Cuando era pequeña odiaba los anuncios de la vuelta al cole. Cole, dicho así, en plan falso coleguita. Esos anuncios entrañaban mucha maldad. Estaba una comiendo tan tranquila cuando, de repente, aparecían en la pantalla del televisor los zapatones, un muestrario de horrores de diferentes tamaños y modelos, a cual peor y con pinta de doler. Y dolían, claro que dolían los pies dentro de aquello tan duro y tan negro. Los pies no eran felices dentro de eso, los pies estaban prisioneros y recalentados y añoraban la libertad de las sandalias y del pisar descalzos el suelo.
Huy, pues sí, decía mi madre, ahora que me acuerdo os tenéis que probar los uniformes y sacaba del armario aquellos pichis grises cuya tela picaba y nos sometía a la tortura de las pruebas. La Lauri se estaba muy quietecieta porque, por alguna extraña razón, a ella le gustaba probarse, tal vez porque lo suyo era nuevo y lo mío adaptado de lo suyo, pero yo no podía parar de moverme, de rascarme, de querer sacarme rápidamente aquellas prendas picajosas y llenas de alfileres.

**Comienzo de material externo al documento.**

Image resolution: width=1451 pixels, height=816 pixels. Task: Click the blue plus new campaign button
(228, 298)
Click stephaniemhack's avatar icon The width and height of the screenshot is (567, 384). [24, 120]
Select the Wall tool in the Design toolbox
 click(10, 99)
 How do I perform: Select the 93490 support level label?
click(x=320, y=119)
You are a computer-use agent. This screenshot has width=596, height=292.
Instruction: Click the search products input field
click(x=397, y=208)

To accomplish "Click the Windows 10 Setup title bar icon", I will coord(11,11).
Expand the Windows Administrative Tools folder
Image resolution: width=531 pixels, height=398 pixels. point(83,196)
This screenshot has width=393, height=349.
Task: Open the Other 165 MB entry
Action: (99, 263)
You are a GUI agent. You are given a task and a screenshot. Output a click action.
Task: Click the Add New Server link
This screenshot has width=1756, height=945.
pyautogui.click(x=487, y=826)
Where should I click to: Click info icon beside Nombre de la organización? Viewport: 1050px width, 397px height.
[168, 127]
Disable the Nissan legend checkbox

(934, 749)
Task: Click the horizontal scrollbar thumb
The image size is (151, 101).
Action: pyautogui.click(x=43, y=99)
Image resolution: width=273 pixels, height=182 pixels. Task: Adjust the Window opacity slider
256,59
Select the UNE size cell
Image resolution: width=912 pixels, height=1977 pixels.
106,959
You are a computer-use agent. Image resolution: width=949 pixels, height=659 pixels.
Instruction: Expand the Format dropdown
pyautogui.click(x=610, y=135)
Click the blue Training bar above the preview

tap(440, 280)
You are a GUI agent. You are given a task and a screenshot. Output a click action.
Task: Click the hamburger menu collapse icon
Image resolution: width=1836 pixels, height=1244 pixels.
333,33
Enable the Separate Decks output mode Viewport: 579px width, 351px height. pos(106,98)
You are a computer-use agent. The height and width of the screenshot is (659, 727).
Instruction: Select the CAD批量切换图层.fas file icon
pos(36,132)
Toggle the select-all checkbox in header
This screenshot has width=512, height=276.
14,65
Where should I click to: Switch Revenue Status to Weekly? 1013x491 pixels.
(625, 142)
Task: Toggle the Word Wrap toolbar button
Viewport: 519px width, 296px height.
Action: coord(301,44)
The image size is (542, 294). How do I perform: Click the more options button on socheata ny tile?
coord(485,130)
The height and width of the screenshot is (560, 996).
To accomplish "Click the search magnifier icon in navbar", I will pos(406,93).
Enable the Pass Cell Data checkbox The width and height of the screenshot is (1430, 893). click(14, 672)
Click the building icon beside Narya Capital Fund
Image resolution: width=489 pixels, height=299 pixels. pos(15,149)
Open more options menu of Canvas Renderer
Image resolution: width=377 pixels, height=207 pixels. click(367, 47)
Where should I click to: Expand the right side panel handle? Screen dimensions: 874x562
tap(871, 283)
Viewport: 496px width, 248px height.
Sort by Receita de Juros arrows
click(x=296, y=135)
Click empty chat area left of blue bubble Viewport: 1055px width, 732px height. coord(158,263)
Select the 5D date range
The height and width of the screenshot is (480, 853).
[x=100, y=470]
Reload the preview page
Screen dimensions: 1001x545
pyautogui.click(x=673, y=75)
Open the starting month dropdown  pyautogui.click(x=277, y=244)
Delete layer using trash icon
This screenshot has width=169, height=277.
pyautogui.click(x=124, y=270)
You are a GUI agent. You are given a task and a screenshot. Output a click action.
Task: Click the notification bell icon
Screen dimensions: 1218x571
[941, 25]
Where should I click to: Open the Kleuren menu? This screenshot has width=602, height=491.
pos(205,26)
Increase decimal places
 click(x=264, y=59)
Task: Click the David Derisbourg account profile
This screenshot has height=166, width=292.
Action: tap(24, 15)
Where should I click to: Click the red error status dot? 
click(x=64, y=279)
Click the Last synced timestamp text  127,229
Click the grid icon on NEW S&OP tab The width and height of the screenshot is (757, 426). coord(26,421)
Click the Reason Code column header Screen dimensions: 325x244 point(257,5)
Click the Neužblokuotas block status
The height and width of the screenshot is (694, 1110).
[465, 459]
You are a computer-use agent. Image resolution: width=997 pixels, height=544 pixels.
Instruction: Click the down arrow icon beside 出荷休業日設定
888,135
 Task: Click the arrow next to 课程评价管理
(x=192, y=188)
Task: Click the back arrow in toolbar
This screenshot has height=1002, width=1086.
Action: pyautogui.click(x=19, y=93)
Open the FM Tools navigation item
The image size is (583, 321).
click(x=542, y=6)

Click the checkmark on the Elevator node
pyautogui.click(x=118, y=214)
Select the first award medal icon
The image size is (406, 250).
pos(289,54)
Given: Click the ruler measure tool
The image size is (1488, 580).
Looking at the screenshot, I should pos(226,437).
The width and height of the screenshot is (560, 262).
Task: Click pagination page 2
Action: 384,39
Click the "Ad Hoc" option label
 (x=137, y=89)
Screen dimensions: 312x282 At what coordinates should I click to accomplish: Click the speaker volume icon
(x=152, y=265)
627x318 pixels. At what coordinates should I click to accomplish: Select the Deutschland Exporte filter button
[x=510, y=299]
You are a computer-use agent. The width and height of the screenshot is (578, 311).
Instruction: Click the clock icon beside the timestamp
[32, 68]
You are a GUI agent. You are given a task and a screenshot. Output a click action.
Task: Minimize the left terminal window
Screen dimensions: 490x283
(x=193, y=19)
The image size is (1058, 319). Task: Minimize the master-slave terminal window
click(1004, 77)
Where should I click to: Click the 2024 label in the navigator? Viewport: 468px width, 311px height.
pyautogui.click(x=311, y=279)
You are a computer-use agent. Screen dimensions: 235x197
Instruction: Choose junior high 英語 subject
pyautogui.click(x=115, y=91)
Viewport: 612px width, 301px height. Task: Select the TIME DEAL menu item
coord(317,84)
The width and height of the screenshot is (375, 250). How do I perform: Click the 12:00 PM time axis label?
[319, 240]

Mi madre se enfadaba conmigo y yo me enfadaba con todos, especialmente con esos niños tan asquerosos de los anuncios, siempre rubios no sé por qué, que sonreían felices, las espaldas eslomadas por las mochilas, los pies embutidos en los zapatones de suela tocinera, los cuerpos bien cubiertos por los uniformes grises que picaban.
Me he acordado hoy de eso porque a mi pobre Jacobín le han probado un babi, él también se lo quería quitar y se rascaba el cuello con desesperación. Luego lo marcas con su nombre, me ha dicho el hada perdiendo por completo sus poderes mágicos.